Like it or not, high school students are part of the school safety discussion
There is a serious discussion going on in and around America’s schools right now. That much we already know.
Politically, it seems that nearly everyone has an opinion on how to make schools safer. There is talk of gun restriction, talk of mental health initiatives, and talk of enabling teachers in more places to carry firearms. This is not particularly new, and has popped up around many tragedies not remotely limited to the horrors in Parkland.
What is a bit new, and a bit striking about this round of discussions is that it is not simply addressing issues around schools and students. The students are in many ways the ones driving the conversation. The survivors of the shooting at Marjory Stoneman Douglas High School made their opinions known on a national level, and schools across the country have picked up the torch with events like the national school walkout on Wednesday.
The walkouts are being organized by a specific group. The organizing force behind it is the same behind the 2017 Women’s March that coincided with the inauguration of President Donald Trump.
Their intentions are clear on their website. They wish to “protest Congress’ inaction to do more than tweet thoughts and prayers in response to the gun violence plaguing our schools and neighborhoods. We need action.
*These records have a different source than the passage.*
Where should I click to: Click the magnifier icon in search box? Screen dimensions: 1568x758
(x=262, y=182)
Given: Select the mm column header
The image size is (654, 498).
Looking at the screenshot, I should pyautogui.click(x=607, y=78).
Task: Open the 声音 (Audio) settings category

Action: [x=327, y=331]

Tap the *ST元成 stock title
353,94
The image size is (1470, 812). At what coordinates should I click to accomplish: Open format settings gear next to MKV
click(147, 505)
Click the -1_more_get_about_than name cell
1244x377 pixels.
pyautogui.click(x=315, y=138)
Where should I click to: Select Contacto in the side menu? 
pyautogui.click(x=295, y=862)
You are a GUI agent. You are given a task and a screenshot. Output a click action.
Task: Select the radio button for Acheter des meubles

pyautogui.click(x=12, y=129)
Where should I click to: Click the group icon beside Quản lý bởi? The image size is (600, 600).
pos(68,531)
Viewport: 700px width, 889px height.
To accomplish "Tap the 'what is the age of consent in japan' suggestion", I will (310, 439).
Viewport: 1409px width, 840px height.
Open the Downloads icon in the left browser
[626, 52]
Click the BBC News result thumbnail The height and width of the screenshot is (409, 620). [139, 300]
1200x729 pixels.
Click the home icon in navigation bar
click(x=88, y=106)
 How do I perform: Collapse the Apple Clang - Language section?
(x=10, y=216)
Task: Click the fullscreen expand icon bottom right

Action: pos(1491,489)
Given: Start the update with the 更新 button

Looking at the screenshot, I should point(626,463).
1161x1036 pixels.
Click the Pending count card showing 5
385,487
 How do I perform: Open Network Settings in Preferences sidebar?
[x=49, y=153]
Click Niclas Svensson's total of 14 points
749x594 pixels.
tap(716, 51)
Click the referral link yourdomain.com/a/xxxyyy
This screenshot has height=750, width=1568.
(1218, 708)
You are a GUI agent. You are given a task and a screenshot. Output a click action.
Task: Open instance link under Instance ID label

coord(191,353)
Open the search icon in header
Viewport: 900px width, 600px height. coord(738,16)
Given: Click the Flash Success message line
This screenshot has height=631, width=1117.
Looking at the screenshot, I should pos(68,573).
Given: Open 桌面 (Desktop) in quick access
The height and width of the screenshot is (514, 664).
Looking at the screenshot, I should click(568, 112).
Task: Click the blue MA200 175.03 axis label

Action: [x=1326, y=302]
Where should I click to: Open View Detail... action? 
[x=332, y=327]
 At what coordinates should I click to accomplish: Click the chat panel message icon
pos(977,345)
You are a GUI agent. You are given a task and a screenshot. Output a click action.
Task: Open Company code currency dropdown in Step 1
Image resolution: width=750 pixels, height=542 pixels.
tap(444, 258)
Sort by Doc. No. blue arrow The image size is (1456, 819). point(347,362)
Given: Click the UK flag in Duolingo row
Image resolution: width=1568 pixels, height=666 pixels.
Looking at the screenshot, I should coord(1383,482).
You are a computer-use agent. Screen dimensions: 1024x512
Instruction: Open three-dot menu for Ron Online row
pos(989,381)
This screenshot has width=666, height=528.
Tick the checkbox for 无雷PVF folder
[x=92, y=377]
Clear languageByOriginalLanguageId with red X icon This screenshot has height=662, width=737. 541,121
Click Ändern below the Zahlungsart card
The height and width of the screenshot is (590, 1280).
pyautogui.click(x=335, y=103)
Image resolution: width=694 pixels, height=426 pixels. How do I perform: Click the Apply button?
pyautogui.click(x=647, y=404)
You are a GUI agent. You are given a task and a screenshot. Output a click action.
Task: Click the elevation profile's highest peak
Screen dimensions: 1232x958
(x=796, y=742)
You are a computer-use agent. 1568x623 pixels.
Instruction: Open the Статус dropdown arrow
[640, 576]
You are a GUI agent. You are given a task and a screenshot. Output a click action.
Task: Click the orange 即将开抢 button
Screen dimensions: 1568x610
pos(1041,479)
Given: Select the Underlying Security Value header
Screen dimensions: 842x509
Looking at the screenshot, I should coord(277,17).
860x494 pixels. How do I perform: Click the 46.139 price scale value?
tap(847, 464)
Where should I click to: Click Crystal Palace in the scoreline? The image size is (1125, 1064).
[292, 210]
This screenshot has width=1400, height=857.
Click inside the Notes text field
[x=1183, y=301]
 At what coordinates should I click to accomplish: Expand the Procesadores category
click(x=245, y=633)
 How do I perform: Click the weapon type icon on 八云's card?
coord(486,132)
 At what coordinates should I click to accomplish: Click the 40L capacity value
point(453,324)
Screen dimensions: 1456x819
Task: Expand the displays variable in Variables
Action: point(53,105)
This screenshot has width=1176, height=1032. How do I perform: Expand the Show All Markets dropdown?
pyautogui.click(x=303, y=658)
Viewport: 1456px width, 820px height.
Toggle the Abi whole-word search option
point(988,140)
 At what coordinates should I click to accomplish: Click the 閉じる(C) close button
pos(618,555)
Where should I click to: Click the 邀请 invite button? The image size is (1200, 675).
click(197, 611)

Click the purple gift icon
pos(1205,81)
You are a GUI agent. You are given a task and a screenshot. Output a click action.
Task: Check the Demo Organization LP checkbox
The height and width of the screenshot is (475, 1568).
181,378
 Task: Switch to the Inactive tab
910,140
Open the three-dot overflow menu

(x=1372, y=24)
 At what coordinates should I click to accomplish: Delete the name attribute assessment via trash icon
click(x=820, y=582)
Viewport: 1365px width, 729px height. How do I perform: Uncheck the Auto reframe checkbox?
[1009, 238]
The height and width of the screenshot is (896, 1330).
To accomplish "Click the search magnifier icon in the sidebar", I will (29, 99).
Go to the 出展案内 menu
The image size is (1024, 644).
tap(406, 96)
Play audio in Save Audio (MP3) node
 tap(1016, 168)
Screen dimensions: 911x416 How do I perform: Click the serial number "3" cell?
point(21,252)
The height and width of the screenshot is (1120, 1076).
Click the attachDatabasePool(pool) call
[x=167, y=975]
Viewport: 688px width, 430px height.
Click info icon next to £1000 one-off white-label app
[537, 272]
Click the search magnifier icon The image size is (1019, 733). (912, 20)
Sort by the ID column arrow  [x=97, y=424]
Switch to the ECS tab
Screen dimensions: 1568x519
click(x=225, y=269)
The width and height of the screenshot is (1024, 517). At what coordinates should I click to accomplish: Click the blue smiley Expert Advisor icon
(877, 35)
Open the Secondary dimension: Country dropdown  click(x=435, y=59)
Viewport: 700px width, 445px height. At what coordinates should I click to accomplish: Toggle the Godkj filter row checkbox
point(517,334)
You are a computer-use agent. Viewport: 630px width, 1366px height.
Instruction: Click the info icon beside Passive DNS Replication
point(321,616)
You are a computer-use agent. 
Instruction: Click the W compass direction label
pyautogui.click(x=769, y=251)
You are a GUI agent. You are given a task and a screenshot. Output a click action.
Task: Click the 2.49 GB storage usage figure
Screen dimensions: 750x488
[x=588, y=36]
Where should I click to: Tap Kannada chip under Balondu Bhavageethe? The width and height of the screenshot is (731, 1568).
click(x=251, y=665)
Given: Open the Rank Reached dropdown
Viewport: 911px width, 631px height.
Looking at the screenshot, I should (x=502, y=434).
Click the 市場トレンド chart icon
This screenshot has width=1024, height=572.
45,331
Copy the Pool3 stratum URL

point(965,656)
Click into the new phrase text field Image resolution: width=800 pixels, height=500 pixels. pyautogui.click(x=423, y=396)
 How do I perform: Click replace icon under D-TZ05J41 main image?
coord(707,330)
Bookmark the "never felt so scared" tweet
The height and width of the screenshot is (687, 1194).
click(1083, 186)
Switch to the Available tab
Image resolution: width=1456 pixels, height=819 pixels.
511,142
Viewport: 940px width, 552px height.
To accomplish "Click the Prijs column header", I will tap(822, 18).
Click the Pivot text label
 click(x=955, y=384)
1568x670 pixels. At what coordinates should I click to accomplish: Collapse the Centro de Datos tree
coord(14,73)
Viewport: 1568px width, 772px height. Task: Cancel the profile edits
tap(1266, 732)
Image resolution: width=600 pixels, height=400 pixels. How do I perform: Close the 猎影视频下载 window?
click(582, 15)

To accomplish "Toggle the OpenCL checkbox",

Students and allies are organizing the National School Walkout to demand Congress pass legislation to keep us safe from gun violence at our schools, on our streets and in our homes and places of worship.” The walkout is directly about addressing the amount of guns in our society currently. These intentions are not hidden, either from the students involved or from the public at large. Anybody can go to the website and read them.
There are, of course, other potential ways to help lessen the threat of violence in schools. Students are free to join any organization they wish, such as Young Republicans type organizations, that advocate for solutions they find more palatable. Likewise, any students involved in Wednesday’s march are free to change their minds on political issues as they read more and learn more if that’s where their mind suggests they ought to go.
Attendance at the walkout was not mandatory. Agreement with the underlying idea behind the walkout was also not mandatory. In fact, consider that these are ideas being suggested to students by adults, and these are high school students. Few people are more likely to actively question what a well-meaning adult tells them than a teenager.
While there are understandable concerns about adults in positions of relative authority imposing their politics on impressionable students, it is important that these young people become politically active in some way. The days of polite and quiet politics have passed, giving way to a world where political discussions are commonplace for good and for ill. In many ways, our old mantra of never discussing politics outside of polite company is out the window.
We can worry about children being used as political tools, but how often do we turn inward and look at ourselves in that way? Is the era of what the president so vehemently calls “fake news” not making pawns of adults every single day in just about every possible political angle? The current issue is in many ways about schools and students. How are adults who have been out of school for years more qualified to opine on it than students who have to spend their weekdays in these schools?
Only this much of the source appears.